#### [Activity]
Go through the entries and count the lines with the string "window" in them. Give only that number.

(Pixel coordinate grounding data)
──────
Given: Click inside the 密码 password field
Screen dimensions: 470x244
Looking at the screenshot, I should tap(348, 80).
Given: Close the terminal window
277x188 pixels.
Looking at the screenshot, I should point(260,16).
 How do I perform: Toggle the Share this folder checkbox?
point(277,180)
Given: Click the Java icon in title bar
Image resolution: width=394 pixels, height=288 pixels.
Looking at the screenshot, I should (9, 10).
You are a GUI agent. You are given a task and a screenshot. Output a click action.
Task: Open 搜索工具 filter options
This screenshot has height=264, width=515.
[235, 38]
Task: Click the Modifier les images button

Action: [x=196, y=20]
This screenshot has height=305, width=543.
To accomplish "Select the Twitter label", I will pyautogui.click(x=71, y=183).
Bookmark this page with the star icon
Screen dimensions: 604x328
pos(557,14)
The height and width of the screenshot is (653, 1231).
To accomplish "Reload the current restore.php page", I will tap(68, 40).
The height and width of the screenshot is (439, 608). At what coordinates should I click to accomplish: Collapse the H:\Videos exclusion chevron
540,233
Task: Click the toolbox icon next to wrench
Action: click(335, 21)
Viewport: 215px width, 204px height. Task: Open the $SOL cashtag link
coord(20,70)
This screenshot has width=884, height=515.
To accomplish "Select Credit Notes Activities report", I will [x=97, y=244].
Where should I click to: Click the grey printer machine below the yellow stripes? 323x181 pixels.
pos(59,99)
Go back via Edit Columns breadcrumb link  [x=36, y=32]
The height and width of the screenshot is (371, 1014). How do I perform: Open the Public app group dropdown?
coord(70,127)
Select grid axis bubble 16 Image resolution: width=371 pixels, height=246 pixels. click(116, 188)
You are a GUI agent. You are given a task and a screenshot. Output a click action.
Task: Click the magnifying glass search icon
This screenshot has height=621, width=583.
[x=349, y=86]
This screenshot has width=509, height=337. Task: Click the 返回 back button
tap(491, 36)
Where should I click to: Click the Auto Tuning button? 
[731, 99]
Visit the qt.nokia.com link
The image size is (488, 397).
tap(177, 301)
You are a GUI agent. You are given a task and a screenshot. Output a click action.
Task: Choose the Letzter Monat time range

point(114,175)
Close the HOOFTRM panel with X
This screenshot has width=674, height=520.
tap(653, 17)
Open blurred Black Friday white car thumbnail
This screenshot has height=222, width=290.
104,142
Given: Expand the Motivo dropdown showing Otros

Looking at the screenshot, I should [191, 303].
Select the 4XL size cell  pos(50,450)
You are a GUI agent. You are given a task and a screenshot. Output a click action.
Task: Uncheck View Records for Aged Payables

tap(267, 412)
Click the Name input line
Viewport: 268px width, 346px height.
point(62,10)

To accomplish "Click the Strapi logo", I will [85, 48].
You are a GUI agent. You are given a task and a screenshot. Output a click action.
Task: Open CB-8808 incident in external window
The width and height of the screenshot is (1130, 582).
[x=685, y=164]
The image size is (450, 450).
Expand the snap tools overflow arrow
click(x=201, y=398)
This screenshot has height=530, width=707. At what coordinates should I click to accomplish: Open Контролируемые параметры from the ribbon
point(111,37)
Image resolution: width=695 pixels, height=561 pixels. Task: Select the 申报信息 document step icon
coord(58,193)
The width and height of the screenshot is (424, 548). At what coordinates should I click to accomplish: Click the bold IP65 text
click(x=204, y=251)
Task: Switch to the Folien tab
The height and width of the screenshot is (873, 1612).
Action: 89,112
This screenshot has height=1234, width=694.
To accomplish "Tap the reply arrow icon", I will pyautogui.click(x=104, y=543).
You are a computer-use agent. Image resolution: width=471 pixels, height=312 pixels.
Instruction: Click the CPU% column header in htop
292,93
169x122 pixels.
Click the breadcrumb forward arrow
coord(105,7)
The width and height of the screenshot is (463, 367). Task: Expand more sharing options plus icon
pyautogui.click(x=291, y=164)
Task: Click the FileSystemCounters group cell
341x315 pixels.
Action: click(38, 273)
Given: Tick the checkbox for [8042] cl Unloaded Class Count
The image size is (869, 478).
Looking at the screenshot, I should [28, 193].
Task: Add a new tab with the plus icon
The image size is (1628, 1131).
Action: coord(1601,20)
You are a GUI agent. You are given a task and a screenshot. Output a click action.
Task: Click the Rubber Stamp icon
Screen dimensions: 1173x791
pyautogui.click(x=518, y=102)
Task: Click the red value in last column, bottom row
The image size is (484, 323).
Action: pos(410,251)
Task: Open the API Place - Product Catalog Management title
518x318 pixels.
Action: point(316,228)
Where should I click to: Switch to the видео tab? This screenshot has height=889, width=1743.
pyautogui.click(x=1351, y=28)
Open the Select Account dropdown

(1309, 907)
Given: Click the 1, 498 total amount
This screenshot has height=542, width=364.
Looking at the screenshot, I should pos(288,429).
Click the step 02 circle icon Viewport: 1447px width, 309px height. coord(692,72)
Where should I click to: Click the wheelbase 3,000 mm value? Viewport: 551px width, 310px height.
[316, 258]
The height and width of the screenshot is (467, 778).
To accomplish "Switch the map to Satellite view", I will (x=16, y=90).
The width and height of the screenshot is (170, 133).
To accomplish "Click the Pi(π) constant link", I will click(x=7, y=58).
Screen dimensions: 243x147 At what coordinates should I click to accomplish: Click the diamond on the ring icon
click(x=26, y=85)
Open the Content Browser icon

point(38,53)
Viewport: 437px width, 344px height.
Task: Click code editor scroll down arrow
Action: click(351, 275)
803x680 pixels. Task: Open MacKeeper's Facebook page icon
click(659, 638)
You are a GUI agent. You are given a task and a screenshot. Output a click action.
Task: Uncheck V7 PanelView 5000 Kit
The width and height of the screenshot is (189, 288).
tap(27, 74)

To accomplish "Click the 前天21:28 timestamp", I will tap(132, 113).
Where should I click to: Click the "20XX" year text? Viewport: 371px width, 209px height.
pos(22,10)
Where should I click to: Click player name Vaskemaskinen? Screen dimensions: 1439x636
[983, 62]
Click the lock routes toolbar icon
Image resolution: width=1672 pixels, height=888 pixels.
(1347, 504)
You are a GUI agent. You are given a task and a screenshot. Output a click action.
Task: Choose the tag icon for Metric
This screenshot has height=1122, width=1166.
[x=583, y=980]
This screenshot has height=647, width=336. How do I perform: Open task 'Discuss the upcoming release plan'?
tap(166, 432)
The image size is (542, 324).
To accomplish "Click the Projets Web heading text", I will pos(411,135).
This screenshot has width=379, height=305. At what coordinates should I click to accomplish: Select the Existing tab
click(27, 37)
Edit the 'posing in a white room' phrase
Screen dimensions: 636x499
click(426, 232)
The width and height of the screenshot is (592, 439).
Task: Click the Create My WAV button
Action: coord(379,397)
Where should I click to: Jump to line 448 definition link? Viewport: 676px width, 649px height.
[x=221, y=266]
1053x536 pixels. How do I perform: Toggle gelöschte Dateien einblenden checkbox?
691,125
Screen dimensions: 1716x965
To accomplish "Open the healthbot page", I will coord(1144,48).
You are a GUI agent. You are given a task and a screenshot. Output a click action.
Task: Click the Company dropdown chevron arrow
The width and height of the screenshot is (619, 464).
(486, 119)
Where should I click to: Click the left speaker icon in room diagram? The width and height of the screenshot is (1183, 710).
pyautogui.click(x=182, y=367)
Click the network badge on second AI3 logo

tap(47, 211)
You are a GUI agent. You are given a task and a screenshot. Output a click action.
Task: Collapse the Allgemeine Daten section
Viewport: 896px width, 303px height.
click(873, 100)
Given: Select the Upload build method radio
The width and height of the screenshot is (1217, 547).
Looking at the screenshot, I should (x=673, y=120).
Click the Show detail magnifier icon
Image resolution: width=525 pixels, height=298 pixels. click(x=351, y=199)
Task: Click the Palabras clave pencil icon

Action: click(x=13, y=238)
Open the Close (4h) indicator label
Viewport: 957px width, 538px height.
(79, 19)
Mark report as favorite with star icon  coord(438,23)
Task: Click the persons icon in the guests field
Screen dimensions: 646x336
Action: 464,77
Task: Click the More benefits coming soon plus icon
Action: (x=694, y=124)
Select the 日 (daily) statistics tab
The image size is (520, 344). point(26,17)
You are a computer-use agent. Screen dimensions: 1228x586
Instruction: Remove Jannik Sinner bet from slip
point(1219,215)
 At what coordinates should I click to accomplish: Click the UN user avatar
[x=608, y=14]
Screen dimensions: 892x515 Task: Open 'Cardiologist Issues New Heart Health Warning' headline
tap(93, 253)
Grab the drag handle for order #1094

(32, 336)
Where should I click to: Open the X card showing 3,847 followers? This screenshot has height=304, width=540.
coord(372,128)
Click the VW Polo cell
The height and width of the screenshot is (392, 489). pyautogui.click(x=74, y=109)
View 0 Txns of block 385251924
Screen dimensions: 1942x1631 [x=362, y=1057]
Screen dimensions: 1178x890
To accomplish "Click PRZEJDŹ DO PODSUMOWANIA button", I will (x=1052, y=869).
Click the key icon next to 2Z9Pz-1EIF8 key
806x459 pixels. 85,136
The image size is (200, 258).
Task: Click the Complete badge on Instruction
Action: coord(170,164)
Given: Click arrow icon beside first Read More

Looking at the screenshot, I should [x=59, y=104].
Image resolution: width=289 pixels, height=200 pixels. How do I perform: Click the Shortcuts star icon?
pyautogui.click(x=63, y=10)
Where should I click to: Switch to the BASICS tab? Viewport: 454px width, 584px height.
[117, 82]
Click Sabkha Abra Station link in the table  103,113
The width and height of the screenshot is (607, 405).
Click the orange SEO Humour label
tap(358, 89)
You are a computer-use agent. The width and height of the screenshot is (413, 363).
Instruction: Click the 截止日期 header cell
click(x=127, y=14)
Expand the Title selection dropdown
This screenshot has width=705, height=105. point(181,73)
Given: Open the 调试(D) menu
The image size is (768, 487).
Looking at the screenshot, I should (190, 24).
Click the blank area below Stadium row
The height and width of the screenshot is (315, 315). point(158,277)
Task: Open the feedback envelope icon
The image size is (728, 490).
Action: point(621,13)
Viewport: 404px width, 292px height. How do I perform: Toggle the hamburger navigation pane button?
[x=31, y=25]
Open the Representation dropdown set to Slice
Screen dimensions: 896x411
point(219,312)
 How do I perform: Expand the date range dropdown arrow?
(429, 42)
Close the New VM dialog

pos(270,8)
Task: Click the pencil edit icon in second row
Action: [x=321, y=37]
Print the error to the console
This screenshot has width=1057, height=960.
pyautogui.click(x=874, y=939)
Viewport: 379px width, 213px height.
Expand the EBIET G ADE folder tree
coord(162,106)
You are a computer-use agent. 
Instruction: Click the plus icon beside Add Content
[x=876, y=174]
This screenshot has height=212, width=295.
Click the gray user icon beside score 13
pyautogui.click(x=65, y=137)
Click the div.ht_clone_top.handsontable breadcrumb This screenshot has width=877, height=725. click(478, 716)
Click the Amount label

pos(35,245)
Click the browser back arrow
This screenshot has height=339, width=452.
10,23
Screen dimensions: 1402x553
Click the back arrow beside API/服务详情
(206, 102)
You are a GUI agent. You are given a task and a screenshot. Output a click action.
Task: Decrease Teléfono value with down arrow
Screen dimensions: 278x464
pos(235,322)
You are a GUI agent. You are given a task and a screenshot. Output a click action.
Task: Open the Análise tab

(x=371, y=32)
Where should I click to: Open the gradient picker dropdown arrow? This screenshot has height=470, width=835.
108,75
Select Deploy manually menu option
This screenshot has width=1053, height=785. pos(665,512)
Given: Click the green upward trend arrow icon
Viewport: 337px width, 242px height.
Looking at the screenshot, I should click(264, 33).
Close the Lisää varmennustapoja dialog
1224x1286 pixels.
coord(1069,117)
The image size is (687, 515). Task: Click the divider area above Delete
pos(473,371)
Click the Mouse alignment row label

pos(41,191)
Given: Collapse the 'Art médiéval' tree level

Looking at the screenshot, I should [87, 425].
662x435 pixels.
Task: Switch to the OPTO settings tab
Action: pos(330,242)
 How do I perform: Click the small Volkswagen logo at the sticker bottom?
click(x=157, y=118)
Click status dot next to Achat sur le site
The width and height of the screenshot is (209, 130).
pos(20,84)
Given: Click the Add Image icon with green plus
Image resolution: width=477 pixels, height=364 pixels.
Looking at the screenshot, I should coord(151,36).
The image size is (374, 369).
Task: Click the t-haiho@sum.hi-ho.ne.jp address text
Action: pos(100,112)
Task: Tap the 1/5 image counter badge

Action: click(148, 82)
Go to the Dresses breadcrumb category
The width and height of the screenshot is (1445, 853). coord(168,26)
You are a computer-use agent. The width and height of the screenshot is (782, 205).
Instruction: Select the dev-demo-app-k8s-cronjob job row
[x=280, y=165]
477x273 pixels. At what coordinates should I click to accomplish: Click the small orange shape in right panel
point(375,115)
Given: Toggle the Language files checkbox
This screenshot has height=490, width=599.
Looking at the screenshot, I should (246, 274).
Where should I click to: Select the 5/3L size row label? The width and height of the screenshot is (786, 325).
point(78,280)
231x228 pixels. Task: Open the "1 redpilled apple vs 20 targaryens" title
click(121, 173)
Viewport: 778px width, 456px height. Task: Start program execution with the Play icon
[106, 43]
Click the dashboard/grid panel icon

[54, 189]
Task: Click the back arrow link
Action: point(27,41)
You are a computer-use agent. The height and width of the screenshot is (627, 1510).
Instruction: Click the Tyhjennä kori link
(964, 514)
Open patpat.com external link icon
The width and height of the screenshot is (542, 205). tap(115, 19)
──────
#### [Solution]
2